Still feeling strong. Mostly. Bracing myself for the inevitable difficult nights.
Last night cycling home from work I must have thought ten times about where I was going to stop for wine and/or beer. This wasn’t because I intended to do so; it was just habit. That made me think about how much of my brain is occupied by drinking: What can I fit in my bike basket? What’s in the fridge still that’s cold? Red or white? Good liquor store or the lousy one that is more convenient? What route home? (And how will I make sure I only drink two tonight?)
I mean holy shit. I think about these things every day. I suppose we also think every day about non-toxic stuff like… you know… groceries. But still.

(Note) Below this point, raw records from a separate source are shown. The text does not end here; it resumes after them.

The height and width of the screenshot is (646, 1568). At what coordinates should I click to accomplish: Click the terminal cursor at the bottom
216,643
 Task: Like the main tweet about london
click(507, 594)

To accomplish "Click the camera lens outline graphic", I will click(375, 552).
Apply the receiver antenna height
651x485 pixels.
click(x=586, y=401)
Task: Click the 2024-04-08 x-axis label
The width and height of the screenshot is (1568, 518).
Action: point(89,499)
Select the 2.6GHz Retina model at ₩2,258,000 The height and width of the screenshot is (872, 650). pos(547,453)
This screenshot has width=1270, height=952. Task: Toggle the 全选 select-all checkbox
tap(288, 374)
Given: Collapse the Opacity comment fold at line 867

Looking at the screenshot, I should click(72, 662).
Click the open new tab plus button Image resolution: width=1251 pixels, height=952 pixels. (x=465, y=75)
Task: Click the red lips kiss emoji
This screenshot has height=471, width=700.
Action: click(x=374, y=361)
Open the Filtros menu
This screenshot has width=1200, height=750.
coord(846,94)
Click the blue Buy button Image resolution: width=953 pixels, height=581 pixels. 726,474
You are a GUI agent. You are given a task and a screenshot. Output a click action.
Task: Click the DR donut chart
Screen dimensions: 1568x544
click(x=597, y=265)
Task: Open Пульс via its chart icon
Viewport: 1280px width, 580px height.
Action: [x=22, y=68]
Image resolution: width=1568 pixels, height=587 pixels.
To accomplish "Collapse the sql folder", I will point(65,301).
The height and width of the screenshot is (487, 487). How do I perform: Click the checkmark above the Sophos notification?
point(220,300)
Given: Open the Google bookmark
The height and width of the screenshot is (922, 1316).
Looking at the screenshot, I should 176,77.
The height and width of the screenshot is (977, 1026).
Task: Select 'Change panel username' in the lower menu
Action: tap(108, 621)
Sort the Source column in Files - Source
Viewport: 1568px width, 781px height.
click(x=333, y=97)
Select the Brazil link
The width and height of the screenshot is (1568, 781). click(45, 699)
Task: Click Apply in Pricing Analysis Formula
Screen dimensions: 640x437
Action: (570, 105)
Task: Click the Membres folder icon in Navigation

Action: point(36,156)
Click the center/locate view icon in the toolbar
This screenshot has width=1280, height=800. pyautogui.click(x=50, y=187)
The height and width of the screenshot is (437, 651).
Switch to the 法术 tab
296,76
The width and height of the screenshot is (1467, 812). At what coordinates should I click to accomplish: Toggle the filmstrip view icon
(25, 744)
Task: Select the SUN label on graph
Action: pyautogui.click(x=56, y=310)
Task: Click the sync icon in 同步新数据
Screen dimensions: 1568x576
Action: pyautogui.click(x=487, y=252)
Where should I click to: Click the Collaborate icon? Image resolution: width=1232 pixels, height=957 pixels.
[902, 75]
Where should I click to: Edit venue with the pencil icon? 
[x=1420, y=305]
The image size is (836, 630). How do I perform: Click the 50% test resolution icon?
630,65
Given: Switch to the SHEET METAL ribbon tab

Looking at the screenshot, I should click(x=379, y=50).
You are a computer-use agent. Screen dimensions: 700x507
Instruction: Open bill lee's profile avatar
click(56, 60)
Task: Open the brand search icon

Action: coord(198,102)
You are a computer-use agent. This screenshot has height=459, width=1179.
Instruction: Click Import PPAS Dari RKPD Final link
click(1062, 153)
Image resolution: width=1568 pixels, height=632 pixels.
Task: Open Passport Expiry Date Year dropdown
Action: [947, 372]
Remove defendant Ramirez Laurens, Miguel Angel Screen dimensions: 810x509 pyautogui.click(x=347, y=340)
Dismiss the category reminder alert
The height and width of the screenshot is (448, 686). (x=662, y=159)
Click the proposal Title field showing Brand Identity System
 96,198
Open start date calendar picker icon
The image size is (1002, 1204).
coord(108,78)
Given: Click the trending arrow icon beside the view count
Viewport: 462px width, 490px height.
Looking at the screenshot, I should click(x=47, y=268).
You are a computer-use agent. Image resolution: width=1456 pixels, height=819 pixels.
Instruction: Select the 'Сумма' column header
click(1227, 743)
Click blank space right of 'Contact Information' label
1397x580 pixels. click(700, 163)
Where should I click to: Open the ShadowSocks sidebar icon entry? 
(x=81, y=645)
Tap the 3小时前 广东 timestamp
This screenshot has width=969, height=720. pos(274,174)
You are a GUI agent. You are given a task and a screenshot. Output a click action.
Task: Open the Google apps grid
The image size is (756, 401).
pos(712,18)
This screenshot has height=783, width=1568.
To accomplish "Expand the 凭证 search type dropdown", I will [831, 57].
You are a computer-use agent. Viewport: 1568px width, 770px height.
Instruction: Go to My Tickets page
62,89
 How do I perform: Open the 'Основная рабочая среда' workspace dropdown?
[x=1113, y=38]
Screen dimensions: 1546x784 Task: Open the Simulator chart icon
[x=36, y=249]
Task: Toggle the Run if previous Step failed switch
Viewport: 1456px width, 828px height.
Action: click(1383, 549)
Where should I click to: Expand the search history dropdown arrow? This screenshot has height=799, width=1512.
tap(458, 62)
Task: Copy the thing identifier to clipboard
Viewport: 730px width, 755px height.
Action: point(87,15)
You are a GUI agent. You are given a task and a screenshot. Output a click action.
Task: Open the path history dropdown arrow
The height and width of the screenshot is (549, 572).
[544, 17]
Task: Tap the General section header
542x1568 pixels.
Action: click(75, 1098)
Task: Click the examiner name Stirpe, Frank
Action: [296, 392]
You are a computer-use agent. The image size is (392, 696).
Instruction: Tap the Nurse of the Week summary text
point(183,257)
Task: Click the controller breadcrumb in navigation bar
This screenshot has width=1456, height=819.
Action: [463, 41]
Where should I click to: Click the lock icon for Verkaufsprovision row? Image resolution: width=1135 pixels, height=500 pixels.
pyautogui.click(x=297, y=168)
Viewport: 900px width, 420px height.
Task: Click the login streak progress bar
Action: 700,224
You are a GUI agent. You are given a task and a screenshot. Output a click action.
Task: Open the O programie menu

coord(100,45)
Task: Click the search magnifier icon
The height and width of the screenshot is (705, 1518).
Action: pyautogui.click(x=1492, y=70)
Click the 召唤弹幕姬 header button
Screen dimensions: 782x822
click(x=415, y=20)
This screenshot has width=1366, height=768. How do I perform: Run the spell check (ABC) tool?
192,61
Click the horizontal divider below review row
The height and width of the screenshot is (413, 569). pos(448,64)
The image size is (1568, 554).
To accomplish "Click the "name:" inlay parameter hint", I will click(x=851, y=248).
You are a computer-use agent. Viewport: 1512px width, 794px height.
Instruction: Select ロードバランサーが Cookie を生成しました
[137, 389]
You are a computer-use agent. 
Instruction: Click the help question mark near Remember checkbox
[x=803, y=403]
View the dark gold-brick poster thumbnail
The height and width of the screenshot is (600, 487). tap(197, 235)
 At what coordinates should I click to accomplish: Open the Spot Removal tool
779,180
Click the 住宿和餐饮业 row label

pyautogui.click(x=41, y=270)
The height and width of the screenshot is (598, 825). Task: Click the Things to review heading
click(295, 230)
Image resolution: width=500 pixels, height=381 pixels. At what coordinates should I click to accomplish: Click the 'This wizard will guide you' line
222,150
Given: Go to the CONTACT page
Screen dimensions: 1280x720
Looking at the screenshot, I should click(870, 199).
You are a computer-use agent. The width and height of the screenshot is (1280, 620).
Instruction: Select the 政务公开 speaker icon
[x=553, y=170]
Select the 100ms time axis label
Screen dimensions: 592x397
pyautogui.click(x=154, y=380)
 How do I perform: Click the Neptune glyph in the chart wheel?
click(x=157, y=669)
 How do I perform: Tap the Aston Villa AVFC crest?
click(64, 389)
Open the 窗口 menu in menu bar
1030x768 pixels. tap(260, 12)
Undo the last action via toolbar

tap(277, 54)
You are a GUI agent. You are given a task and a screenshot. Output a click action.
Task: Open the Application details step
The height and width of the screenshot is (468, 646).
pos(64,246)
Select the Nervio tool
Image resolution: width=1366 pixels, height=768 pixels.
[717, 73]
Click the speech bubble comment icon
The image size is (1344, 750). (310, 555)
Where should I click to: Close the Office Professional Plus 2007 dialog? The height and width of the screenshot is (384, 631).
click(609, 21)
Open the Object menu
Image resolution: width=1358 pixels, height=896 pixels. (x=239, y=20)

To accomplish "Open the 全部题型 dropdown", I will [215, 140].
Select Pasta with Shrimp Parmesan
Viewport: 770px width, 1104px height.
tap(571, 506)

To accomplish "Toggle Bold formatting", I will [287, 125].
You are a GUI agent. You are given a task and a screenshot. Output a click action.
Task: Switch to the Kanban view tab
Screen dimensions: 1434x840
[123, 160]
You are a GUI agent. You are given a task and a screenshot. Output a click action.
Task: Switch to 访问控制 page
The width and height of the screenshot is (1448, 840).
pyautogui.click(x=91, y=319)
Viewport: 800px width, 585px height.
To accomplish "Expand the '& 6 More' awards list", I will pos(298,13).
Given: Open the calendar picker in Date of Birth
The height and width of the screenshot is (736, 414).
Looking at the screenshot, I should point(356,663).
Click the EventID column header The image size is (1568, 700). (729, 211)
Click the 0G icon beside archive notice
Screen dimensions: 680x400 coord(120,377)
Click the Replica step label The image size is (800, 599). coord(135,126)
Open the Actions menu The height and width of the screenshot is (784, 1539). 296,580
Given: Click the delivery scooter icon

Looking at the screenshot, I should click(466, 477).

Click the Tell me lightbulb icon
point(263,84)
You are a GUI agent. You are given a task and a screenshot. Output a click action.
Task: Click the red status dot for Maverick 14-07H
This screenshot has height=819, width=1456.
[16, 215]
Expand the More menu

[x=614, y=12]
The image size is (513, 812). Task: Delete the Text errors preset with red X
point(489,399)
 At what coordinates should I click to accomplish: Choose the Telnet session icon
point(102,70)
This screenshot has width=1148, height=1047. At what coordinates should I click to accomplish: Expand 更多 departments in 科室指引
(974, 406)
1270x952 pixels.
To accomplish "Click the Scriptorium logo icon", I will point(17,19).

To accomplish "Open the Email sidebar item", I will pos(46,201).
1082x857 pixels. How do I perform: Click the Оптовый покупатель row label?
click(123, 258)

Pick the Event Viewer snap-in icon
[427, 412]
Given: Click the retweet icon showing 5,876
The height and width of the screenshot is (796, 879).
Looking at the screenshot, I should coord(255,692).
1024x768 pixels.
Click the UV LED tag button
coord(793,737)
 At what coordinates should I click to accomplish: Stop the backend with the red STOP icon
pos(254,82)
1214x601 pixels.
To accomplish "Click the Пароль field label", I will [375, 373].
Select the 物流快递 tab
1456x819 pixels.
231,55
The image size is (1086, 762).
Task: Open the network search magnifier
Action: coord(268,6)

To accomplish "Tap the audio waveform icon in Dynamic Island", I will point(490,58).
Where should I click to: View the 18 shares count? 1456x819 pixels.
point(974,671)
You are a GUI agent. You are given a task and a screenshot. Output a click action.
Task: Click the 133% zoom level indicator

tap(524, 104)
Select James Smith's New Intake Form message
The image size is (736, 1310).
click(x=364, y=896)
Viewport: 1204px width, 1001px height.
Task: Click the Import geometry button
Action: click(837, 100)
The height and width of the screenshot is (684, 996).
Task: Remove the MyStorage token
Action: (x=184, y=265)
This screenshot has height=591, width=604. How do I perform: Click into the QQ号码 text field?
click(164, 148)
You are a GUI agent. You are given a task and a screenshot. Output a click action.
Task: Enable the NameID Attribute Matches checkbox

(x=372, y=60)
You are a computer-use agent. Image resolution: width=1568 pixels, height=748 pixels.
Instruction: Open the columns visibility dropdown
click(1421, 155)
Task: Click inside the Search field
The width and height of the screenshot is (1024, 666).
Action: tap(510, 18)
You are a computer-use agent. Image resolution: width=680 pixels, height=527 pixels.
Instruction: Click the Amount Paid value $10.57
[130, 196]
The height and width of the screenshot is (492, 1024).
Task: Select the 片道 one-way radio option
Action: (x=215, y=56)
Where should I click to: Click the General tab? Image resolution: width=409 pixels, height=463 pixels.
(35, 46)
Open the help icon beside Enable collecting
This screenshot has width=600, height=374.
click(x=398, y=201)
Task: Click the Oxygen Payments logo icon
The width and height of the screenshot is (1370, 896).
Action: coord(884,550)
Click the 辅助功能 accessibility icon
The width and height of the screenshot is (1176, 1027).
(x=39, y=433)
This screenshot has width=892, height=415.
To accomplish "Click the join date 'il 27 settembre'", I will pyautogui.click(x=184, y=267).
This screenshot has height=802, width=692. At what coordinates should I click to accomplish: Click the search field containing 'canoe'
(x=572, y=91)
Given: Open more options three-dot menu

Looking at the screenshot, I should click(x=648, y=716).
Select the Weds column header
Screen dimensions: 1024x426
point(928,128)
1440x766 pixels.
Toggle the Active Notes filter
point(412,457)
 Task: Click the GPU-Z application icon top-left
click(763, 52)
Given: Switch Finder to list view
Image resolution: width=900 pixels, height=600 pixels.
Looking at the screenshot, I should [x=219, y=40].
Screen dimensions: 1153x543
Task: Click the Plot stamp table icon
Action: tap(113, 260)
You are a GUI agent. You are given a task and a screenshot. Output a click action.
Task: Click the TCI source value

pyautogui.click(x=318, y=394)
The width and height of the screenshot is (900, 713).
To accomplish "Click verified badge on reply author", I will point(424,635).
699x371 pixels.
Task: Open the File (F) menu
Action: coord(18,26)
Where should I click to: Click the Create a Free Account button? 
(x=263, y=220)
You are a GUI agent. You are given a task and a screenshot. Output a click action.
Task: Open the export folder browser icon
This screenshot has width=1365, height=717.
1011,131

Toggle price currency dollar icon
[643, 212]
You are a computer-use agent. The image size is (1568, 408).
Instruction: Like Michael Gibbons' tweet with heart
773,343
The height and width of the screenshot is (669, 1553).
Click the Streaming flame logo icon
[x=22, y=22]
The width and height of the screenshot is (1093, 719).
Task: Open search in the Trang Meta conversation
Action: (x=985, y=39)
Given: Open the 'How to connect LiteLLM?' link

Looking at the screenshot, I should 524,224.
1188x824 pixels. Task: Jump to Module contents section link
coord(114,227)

Belle Robertson’s “tired of thinking about drinking” blog nailed it. When she started her sobriety journey, she offered what proved to be an important insight for me (and apparently many others): It’s exhausting (and boring) to think about alcohol *all the damn time.*
This has been scaring the hell out of me: I’ve been working from home a lot lately, and a lunchtime shitty Pilsner with a good glug of Clamato juice in it (that’s a Canadian thing btw) was starting to look pretty good. I didn’t do it. But I thought about it. And thinking about it still piles on precious mental energy expended either planning for, planning around, or planning to control drinking. And managing the quiet shame as you try to hide from yourself and others that your day, every day, revolves around drinking. Man I am tired of that. Surely there is more to life?